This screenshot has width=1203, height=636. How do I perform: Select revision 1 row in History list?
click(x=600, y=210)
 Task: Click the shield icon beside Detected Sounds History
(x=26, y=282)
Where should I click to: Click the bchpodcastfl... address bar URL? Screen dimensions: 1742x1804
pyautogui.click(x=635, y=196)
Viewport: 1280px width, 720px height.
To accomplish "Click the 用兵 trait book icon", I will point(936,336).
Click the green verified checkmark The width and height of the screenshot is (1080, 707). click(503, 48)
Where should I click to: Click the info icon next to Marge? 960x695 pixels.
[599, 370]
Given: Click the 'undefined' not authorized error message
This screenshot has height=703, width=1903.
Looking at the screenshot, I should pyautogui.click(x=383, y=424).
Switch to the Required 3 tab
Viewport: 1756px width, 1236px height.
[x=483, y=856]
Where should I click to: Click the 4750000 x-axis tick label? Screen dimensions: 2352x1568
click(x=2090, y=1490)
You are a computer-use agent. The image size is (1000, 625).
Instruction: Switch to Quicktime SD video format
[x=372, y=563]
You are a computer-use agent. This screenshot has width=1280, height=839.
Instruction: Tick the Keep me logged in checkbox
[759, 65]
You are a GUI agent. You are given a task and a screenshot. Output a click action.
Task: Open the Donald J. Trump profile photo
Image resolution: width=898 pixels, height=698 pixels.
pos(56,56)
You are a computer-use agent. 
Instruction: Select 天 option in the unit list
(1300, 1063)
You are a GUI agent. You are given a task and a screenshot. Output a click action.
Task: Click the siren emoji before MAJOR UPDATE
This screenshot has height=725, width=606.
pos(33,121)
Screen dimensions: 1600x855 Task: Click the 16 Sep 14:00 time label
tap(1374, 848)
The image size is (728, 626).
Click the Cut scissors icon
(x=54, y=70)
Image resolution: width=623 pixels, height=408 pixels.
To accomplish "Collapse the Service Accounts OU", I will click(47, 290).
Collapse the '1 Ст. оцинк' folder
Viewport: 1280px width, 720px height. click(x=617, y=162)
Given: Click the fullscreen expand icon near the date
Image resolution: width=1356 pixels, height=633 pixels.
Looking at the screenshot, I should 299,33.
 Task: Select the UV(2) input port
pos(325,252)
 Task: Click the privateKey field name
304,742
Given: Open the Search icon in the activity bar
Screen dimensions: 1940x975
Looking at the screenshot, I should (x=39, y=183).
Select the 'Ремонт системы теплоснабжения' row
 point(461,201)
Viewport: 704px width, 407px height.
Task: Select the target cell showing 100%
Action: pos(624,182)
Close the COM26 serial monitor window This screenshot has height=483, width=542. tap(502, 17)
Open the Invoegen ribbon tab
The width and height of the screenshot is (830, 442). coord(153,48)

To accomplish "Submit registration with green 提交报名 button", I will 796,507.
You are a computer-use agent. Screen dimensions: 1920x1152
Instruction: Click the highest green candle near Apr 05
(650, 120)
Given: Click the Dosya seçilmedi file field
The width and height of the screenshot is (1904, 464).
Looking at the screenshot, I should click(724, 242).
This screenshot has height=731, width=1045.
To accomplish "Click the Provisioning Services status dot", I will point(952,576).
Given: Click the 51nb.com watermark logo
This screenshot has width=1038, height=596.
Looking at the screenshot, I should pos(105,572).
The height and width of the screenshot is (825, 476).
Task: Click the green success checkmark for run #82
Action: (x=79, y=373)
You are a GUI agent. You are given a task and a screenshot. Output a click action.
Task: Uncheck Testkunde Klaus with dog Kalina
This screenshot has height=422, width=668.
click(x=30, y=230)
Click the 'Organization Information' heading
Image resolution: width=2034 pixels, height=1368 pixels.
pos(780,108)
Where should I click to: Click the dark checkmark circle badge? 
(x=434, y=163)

________

** Short task **
Write out the listing again, changing every "Instruction" to "Step" and leaving everything else the same.

** Solution to the problem **
This screenshot has width=1203, height=636. How do I perform: Select revision 1 row in History list?
click(x=600, y=210)
 Task: Click the shield icon beside Detected Sounds History
(x=26, y=282)
Where should I click to: Click the bchpodcastfl... address bar URL? Screen dimensions: 1742x1804
pyautogui.click(x=635, y=196)
Viewport: 1280px width, 720px height.
To accomplish "Click the 用兵 trait book icon", I will point(936,336).
Click the green verified checkmark The width and height of the screenshot is (1080, 707). click(503, 48)
Where should I click to: Click the info icon next to Marge? 960x695 pixels.
[599, 370]
Given: Click the 'undefined' not authorized error message
This screenshot has height=703, width=1903.
Looking at the screenshot, I should pyautogui.click(x=383, y=424).
Switch to the Required 3 tab
Viewport: 1756px width, 1236px height.
[x=483, y=856]
Where should I click to: Click the 4750000 x-axis tick label? Screen dimensions: 2352x1568
click(x=2090, y=1490)
You are a computer-use agent. The image size is (1000, 625).
Step: Switch to Quicktime SD video format
[x=372, y=563]
You are a computer-use agent. This screenshot has width=1280, height=839.
Step: Tick the Keep me logged in checkbox
[759, 65]
You are a GUI agent. You are given a task and a screenshot. Output a click action.
Task: Open the Donald J. Trump profile photo
Image resolution: width=898 pixels, height=698 pixels.
pos(56,56)
You are a computer-use agent. 
Step: Select 天 option in the unit list
(1300, 1063)
You are a GUI agent. You are given a task and a screenshot. Output a click action.
Task: Click the siren emoji before MAJOR UPDATE
This screenshot has height=725, width=606.
pos(33,121)
Screen dimensions: 1600x855 Task: Click the 16 Sep 14:00 time label
tap(1374, 848)
The image size is (728, 626).
Click the Cut scissors icon
(x=54, y=70)
Image resolution: width=623 pixels, height=408 pixels.
To accomplish "Collapse the Service Accounts OU", I will click(47, 290).
Collapse the '1 Ст. оцинк' folder
Viewport: 1280px width, 720px height. click(x=617, y=162)
Given: Click the fullscreen expand icon near the date
Image resolution: width=1356 pixels, height=633 pixels.
Looking at the screenshot, I should 299,33.
 Task: Select the UV(2) input port
pos(325,252)
 Task: Click the privateKey field name
304,742
Given: Open the Search icon in the activity bar
Screen dimensions: 1940x975
Looking at the screenshot, I should (x=39, y=183).
Select the 'Ремонт системы теплоснабжения' row
 point(461,201)
Viewport: 704px width, 407px height.
Task: Select the target cell showing 100%
Action: pos(624,182)
Close the COM26 serial monitor window This screenshot has height=483, width=542. tap(502, 17)
Open the Invoegen ribbon tab
The width and height of the screenshot is (830, 442). coord(153,48)

To accomplish "Submit registration with green 提交报名 button", I will 796,507.
You are a computer-use agent. Screen dimensions: 1920x1152
Step: Click the highest green candle near Apr 05
(650, 120)
Given: Click the Dosya seçilmedi file field
The width and height of the screenshot is (1904, 464).
Looking at the screenshot, I should click(724, 242).
This screenshot has height=731, width=1045.
To accomplish "Click the Provisioning Services status dot", I will point(952,576).
Given: Click the 51nb.com watermark logo
This screenshot has width=1038, height=596.
Looking at the screenshot, I should pos(105,572).
The height and width of the screenshot is (825, 476).
Task: Click the green success checkmark for run #82
Action: (x=79, y=373)
You are a GUI agent. You are given a task and a screenshot. Output a click action.
Task: Uncheck Testkunde Klaus with dog Kalina
This screenshot has height=422, width=668.
click(x=30, y=230)
Click the 'Organization Information' heading
Image resolution: width=2034 pixels, height=1368 pixels.
pos(780,108)
Where should I click to: Click the dark checkmark circle badge? 
(x=434, y=163)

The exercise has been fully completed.